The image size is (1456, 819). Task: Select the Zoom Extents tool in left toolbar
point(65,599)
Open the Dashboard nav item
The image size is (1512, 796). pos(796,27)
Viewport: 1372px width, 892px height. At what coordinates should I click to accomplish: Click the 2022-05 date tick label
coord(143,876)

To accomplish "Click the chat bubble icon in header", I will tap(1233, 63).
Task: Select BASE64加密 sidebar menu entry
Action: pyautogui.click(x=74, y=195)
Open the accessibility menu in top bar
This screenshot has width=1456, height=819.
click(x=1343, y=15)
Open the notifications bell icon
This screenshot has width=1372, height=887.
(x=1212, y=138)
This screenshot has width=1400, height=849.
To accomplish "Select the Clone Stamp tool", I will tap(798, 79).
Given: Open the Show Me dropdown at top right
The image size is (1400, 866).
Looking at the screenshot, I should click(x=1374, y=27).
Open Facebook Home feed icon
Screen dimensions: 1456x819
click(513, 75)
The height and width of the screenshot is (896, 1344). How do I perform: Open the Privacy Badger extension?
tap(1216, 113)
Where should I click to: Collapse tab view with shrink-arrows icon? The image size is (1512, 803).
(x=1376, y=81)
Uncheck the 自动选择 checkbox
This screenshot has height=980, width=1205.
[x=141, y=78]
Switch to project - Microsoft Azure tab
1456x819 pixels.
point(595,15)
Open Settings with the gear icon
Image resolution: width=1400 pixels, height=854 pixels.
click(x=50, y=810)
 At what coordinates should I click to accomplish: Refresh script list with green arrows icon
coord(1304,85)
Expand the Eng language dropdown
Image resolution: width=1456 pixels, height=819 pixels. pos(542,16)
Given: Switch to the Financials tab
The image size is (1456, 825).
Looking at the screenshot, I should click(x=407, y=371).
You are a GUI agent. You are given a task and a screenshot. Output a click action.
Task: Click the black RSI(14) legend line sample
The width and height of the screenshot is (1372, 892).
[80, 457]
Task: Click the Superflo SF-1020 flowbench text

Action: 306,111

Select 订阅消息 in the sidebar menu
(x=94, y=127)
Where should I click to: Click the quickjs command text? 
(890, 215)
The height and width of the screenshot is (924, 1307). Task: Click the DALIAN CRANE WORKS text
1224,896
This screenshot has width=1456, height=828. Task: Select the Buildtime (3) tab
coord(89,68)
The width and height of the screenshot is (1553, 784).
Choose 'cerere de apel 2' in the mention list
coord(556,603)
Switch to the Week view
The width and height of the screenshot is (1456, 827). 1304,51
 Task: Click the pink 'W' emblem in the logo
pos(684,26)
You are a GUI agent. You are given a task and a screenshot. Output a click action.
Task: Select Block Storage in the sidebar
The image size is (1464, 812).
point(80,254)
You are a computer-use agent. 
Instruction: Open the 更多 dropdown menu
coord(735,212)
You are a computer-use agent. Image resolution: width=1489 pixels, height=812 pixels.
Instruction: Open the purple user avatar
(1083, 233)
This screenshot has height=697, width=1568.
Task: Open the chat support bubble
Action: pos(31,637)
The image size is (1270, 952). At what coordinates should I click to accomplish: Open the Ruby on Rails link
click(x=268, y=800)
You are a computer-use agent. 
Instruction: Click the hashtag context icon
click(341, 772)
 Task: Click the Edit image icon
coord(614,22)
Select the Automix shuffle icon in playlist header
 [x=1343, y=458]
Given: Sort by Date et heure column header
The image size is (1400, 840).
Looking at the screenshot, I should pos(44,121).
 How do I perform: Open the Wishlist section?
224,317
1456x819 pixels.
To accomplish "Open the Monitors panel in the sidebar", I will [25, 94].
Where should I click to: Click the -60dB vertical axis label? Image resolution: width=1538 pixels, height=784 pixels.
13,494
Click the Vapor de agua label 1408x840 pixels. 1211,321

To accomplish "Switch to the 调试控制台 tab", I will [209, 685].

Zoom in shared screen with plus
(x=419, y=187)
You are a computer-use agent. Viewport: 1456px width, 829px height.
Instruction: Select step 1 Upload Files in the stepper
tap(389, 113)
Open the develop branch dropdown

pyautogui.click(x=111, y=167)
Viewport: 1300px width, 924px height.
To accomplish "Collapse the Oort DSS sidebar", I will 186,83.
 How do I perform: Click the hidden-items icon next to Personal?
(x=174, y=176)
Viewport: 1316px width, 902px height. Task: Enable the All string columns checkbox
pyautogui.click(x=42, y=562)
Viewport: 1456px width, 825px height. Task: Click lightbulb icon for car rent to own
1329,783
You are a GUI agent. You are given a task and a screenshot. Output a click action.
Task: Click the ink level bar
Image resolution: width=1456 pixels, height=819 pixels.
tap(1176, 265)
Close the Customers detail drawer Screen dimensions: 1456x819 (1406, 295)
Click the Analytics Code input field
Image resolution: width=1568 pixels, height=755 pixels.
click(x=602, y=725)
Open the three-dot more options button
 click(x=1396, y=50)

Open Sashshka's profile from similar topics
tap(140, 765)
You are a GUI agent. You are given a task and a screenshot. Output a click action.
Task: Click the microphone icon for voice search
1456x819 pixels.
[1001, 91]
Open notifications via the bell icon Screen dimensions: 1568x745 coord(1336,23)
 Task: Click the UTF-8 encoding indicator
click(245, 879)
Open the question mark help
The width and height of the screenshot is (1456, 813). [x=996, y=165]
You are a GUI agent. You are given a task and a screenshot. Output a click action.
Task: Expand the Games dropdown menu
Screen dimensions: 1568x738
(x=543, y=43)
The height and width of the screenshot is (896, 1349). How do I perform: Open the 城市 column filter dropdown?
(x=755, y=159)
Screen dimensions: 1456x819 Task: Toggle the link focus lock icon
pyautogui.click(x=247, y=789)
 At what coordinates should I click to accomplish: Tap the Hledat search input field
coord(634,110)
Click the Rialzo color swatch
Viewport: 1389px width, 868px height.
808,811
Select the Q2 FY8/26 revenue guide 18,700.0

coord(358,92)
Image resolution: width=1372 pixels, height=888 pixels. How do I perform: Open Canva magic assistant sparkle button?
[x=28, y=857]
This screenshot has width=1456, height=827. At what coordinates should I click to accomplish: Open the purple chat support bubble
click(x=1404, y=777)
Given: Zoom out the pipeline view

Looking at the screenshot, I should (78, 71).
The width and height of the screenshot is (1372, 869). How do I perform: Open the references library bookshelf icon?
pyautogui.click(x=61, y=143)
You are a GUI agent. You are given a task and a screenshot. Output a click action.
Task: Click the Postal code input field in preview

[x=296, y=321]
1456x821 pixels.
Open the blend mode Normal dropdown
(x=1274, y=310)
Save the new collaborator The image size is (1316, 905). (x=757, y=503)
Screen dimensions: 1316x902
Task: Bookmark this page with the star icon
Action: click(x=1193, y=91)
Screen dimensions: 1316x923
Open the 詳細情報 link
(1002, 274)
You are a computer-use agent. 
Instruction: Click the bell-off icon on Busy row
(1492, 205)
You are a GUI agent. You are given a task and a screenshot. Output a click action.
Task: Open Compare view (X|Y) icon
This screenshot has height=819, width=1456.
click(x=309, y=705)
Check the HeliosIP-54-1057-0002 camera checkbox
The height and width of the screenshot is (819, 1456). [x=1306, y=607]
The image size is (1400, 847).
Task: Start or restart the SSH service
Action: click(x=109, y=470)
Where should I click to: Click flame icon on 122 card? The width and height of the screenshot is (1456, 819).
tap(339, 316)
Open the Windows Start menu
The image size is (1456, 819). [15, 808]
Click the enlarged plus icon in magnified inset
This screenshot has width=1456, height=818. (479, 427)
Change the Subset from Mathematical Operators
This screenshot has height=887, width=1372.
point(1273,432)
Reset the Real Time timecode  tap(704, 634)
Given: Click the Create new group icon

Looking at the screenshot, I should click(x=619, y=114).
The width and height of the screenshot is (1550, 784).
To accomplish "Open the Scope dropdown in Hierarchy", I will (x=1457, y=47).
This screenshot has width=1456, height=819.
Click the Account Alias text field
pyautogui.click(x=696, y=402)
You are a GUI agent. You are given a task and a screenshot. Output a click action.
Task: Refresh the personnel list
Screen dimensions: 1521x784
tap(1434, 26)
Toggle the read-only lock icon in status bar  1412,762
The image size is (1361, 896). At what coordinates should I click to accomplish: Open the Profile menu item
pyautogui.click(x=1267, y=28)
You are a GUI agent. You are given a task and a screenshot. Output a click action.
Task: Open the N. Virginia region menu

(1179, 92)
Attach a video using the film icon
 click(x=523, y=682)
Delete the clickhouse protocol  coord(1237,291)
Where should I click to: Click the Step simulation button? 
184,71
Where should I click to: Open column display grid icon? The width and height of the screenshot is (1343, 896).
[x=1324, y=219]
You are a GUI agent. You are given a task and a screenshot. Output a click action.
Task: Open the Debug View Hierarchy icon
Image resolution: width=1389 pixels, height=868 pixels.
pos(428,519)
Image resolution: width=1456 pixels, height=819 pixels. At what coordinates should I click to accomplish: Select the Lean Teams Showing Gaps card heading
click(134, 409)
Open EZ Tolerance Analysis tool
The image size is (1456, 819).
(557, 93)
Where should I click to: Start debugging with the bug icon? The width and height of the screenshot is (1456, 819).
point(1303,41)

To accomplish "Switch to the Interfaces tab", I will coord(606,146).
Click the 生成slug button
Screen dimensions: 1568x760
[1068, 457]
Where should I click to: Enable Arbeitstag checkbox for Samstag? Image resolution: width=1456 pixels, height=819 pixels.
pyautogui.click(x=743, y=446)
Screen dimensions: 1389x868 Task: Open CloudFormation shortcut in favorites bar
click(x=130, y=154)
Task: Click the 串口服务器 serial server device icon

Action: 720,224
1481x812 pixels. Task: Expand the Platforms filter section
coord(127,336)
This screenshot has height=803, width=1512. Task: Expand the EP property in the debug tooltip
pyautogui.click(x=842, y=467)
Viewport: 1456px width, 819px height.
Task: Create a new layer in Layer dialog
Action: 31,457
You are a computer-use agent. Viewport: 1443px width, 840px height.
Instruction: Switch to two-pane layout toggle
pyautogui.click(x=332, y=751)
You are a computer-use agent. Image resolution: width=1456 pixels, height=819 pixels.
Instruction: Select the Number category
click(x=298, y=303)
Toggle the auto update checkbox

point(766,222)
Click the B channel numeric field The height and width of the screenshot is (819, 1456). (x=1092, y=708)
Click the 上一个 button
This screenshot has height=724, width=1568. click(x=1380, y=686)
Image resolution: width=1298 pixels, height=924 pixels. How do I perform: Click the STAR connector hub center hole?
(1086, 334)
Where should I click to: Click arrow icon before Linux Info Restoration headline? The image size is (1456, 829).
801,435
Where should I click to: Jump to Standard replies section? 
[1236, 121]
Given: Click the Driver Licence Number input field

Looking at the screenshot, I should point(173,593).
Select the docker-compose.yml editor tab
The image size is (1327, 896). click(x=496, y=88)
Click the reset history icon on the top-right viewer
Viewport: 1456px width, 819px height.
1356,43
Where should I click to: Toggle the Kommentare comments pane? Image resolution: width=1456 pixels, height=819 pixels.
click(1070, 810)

****************

== Activity ==
From the records above, work out how many lines contain the string "Hierarchy". Give only the number.

== Task result ==
2